Above an excerpt of the presentation given during my last talk at the Universidad Europea, in Spain. The text is cross posted from the institutional website – and here.

Universidad Europea has launched the second edition of the discussion cycle Education. Educate to Transform with a lecture given by Cristóbal Cobo, a researcher at the University of Oxford, on the opportunities technology offers education.

During the session, Cristóbal Cobo set out his vision of how technology has revolutionized society to the extent it has exerted an increasingly greater impact on the field of education: “The value of knowledge and the way in which we learn has been redefined. If we made a tower out of all the reference books there are in the world, the tower would stretch from here to Pluto 20 times over”. The challenge, as such, is no longer having access to information but lies in the possibility of having sufficient time to handle it.

“There are those that insist that the problem of education using new technologies is the same as those of the ice makers when the fridge was invented. However, we do not offer ice, but cold. We, as educators, teach how to learn“, continued Cobo.

To conclude, the researcher emphasized how new technologies enhance education: “I believe that we should not fight technology, because it brings together many interests, not only the educational.
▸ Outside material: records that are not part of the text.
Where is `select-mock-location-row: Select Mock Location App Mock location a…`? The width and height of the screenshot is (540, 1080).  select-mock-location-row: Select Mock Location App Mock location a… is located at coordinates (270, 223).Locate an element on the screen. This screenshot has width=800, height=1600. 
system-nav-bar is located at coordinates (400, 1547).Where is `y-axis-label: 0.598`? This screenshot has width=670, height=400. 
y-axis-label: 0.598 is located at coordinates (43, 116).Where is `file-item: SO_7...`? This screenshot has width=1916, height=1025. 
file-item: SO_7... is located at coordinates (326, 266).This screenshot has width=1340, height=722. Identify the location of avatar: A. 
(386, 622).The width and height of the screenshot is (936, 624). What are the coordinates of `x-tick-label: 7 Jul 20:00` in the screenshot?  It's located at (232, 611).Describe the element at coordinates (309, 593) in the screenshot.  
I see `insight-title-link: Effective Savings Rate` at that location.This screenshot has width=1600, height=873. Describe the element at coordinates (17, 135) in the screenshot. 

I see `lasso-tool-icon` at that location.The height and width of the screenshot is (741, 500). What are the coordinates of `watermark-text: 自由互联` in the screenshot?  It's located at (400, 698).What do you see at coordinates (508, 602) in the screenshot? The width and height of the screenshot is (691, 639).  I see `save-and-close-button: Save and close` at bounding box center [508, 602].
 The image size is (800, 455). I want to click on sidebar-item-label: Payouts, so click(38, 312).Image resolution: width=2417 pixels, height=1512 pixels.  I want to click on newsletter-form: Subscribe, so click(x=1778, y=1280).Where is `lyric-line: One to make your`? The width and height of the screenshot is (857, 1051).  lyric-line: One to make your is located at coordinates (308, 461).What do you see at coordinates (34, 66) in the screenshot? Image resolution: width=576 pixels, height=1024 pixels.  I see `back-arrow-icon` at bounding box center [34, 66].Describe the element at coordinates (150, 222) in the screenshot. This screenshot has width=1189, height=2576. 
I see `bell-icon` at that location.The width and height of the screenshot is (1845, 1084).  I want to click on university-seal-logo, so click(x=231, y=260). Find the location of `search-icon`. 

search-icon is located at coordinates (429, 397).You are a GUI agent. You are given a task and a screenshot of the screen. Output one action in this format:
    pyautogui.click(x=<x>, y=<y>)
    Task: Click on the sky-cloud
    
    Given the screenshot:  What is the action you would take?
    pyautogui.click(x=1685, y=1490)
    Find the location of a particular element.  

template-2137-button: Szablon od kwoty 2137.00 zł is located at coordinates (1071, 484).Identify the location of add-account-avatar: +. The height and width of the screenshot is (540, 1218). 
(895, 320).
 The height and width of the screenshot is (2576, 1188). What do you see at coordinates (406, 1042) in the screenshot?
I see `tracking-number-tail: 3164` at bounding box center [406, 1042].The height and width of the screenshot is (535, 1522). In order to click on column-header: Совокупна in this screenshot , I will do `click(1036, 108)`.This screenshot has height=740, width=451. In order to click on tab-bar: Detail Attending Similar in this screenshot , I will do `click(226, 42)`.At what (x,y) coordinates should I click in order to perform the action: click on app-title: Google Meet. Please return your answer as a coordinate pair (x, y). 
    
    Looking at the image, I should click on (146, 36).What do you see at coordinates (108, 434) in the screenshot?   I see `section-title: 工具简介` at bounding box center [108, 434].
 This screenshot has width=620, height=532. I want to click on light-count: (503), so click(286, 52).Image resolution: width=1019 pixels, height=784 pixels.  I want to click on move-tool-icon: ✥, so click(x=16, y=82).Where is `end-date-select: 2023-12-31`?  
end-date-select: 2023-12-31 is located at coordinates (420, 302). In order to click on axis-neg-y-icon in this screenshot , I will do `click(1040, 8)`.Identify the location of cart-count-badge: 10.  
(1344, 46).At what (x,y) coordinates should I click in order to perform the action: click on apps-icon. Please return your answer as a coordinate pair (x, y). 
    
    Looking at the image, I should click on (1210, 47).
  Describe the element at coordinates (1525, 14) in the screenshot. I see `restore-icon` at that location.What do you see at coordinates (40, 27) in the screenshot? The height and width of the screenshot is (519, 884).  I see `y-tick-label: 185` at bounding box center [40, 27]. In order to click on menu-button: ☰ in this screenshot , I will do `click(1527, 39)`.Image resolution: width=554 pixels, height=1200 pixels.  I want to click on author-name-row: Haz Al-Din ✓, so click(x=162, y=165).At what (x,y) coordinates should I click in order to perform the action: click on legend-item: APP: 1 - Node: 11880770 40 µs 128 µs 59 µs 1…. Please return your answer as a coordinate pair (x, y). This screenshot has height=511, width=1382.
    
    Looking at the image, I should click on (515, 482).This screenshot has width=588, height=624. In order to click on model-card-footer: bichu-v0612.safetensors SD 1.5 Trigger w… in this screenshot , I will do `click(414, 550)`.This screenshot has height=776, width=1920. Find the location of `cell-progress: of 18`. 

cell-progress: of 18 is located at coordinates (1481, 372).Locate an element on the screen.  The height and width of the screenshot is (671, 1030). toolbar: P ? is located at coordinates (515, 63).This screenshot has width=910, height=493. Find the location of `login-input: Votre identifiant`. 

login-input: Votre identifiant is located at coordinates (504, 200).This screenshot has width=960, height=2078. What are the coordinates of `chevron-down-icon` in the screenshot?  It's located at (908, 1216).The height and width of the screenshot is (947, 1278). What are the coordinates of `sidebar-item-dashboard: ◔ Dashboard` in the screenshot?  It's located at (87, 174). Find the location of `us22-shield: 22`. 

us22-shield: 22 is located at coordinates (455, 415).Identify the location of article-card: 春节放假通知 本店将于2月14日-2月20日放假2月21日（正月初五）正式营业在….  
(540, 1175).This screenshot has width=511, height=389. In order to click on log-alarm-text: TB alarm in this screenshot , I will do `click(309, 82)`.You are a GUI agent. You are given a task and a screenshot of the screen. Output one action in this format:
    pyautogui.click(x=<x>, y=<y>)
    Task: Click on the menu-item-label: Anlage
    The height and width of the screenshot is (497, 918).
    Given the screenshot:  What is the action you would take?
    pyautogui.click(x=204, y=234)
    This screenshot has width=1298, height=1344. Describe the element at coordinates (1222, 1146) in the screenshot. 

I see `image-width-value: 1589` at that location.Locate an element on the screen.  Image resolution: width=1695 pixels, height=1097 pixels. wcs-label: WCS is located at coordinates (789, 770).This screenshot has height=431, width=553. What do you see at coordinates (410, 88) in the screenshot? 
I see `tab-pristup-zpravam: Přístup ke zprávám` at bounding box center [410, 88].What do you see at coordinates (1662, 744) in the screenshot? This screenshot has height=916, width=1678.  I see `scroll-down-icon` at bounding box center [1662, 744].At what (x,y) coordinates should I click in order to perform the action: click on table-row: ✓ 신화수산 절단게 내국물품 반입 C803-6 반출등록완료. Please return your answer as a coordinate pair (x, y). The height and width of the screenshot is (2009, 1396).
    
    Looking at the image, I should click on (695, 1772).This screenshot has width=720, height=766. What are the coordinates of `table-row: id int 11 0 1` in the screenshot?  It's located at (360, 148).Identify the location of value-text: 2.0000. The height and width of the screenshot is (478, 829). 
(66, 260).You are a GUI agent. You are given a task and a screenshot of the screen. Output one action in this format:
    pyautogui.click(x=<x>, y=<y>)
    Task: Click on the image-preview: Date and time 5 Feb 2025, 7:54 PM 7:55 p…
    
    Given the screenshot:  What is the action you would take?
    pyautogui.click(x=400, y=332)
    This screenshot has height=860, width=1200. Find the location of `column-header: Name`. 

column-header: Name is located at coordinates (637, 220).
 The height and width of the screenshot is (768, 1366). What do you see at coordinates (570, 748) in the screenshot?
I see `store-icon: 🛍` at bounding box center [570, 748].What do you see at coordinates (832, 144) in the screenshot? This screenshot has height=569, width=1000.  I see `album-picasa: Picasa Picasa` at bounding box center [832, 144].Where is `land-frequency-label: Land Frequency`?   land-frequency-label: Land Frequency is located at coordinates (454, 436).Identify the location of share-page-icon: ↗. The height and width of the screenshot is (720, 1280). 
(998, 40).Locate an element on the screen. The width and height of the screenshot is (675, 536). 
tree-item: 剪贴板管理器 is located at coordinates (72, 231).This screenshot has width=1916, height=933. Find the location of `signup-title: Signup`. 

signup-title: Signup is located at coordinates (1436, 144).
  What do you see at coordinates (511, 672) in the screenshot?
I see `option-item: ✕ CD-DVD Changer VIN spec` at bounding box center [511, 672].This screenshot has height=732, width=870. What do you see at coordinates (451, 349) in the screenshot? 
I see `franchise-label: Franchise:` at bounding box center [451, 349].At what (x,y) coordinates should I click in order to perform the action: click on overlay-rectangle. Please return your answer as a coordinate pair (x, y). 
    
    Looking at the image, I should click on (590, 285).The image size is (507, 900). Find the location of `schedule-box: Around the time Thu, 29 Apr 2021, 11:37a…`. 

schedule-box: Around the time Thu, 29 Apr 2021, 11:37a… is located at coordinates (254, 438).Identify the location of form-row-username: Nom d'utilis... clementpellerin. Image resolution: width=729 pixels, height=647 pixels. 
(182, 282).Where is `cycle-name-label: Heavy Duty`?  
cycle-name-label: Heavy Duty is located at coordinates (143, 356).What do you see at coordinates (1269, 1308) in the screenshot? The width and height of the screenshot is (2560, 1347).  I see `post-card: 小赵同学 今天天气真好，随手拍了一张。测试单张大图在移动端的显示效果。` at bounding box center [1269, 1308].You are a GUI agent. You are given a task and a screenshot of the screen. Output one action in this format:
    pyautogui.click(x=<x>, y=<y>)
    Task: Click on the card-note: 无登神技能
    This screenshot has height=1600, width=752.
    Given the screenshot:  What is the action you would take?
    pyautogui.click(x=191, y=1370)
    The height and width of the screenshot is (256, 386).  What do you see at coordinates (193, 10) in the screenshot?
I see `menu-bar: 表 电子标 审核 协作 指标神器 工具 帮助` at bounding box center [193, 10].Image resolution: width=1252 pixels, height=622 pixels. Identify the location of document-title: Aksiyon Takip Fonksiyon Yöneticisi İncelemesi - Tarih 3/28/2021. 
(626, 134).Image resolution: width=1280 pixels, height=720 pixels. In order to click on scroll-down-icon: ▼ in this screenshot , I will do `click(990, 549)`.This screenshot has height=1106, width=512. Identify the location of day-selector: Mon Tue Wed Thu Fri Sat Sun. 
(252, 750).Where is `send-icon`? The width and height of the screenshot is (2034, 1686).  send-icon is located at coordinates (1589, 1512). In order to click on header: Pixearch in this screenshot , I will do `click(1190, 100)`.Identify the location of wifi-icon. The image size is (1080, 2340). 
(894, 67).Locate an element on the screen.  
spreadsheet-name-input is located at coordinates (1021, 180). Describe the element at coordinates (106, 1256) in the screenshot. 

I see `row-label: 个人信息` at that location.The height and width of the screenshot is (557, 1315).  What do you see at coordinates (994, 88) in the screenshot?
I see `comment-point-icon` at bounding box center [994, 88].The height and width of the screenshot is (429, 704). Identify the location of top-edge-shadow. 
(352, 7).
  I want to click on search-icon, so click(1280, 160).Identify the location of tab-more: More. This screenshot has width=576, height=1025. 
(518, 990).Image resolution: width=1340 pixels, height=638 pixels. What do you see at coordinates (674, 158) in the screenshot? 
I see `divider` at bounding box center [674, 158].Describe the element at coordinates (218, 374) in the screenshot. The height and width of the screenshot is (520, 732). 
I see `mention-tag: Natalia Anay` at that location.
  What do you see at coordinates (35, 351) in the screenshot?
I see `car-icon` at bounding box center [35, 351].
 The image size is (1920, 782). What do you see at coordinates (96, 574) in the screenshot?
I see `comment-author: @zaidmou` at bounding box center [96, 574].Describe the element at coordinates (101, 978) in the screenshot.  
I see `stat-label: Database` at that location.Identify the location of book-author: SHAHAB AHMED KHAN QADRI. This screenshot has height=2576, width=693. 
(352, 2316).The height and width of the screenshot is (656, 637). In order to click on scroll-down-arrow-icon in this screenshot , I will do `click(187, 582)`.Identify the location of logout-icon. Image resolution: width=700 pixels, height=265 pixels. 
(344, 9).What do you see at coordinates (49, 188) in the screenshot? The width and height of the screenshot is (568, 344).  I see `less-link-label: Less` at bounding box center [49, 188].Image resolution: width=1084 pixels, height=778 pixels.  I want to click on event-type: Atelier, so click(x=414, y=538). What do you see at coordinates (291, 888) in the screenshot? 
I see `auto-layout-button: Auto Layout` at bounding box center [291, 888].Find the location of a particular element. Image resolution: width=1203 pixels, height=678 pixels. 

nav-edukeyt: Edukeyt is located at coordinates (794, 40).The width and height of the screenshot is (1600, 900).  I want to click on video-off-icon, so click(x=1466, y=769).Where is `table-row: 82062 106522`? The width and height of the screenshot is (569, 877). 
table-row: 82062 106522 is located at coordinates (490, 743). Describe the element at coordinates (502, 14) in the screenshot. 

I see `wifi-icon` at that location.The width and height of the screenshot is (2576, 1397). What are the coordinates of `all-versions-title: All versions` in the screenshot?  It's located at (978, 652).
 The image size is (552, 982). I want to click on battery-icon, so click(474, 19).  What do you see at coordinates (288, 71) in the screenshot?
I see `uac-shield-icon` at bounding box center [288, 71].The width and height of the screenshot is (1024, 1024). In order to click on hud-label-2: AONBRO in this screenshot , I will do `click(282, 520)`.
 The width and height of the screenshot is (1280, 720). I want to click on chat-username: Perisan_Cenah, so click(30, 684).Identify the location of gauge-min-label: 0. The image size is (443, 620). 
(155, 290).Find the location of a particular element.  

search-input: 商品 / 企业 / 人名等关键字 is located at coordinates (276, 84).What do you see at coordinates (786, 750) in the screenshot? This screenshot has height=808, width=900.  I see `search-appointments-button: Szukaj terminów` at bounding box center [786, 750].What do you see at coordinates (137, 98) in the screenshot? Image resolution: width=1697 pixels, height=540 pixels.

We have to introduce technologies into the classroom, at the same time as developing a methodological change in the way the professor is trained so that they use technologies without fear”. As a result, in this new educational context, the professor has to become “a driving force, putting forward challenges so that the student learns to learn using the tools they have to hand. In this highly complex ecosystem that is the Internet, a greater level of learning is achieved by the student and greater dedication and effort by the professor”.

Cristóbal Cobo is a researcher affiliated to the Oxford Internet Institute and collaborates on different projects undertaken by the European Commission. He is co-author, together with J. Moravec, of Invisible Learning: Towards a new ecology in education, among other works. His speech marked the start of the second edition of Education, a forum that this year will be attended by experts including the former Minister for Education, Ángel Gabilondo and Adrian Kearney, director of the International Baccalaureate Foundation for Africa, Europe and the Middle East.